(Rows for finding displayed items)

......

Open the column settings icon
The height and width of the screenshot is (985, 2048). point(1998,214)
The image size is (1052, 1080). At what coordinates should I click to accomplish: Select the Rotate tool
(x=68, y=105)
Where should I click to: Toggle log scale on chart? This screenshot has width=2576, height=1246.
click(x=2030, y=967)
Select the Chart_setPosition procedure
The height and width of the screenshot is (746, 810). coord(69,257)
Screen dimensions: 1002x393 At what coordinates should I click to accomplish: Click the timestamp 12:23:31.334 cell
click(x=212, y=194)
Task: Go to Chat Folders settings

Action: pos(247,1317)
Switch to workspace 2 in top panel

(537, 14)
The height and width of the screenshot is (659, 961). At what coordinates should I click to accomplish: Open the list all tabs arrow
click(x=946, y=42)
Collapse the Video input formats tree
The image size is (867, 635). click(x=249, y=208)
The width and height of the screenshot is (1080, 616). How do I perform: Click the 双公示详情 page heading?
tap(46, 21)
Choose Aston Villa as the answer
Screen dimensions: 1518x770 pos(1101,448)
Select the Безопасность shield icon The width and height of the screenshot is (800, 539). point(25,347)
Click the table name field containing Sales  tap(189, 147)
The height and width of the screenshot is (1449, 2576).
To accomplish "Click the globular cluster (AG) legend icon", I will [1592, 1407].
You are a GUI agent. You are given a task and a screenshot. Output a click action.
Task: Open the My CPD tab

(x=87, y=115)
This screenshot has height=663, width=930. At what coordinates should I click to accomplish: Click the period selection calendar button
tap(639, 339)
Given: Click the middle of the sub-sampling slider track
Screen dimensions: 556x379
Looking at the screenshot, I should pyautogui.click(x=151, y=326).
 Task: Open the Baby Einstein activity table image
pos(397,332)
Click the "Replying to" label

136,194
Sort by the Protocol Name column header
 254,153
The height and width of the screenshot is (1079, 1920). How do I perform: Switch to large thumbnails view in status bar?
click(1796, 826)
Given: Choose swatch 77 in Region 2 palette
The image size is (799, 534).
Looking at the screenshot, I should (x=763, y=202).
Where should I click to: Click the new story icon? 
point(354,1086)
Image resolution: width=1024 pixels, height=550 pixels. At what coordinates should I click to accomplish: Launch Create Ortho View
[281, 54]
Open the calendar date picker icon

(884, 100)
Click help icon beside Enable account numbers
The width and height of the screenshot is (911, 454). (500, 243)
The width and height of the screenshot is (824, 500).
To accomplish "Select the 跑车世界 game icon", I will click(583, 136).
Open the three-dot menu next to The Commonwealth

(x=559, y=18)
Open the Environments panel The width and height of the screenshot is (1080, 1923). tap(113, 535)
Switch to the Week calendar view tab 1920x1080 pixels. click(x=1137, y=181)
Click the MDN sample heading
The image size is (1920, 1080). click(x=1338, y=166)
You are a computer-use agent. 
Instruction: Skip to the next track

......

WHAT IS NEEDED: Pull every line out of the rows above and reproduce each one without any change.

IN RESPONSE:
Open the column settings icon
The height and width of the screenshot is (985, 2048). point(1998,214)
The image size is (1052, 1080). At what coordinates should I click to accomplish: Select the Rotate tool
(x=68, y=105)
Where should I click to: Toggle log scale on chart? This screenshot has width=2576, height=1246.
click(x=2030, y=967)
Select the Chart_setPosition procedure
The height and width of the screenshot is (746, 810). coord(69,257)
Screen dimensions: 1002x393 At what coordinates should I click to accomplish: Click the timestamp 12:23:31.334 cell
click(x=212, y=194)
Task: Go to Chat Folders settings

Action: pos(247,1317)
Switch to workspace 2 in top panel

(537, 14)
The height and width of the screenshot is (659, 961). At what coordinates should I click to accomplish: Open the list all tabs arrow
click(x=946, y=42)
Collapse the Video input formats tree
The image size is (867, 635). click(x=249, y=208)
The width and height of the screenshot is (1080, 616). How do I perform: Click the 双公示详情 page heading?
tap(46, 21)
Choose Aston Villa as the answer
Screen dimensions: 1518x770 pos(1101,448)
Select the Безопасность shield icon The width and height of the screenshot is (800, 539). point(25,347)
Click the table name field containing Sales  tap(189, 147)
The height and width of the screenshot is (1449, 2576).
To accomplish "Click the globular cluster (AG) legend icon", I will [1592, 1407].
You are a GUI agent. You are given a task and a screenshot. Output a click action.
Task: Open the My CPD tab

(x=87, y=115)
This screenshot has height=663, width=930. At what coordinates should I click to accomplish: Click the period selection calendar button
tap(639, 339)
Given: Click the middle of the sub-sampling slider track
Screen dimensions: 556x379
Looking at the screenshot, I should pyautogui.click(x=151, y=326).
 Task: Open the Baby Einstein activity table image
pos(397,332)
Click the "Replying to" label

136,194
Sort by the Protocol Name column header
 254,153
The height and width of the screenshot is (1079, 1920). How do I perform: Switch to large thumbnails view in status bar?
click(1796, 826)
Given: Choose swatch 77 in Region 2 palette
The image size is (799, 534).
Looking at the screenshot, I should (x=763, y=202).
Where should I click to: Click the new story icon? 
point(354,1086)
Image resolution: width=1024 pixels, height=550 pixels. At what coordinates should I click to accomplish: Launch Create Ortho View
[281, 54]
Open the calendar date picker icon

(884, 100)
Click help icon beside Enable account numbers
The width and height of the screenshot is (911, 454). (500, 243)
The width and height of the screenshot is (824, 500).
To accomplish "Select the 跑车世界 game icon", I will click(583, 136).
Open the three-dot menu next to The Commonwealth

(x=559, y=18)
Open the Environments panel The width and height of the screenshot is (1080, 1923). tap(113, 535)
Switch to the Week calendar view tab 1920x1080 pixels. click(x=1137, y=181)
Click the MDN sample heading
The image size is (1920, 1080). click(x=1338, y=166)
You are a computer-use agent. 
Instruction: Skip to the next track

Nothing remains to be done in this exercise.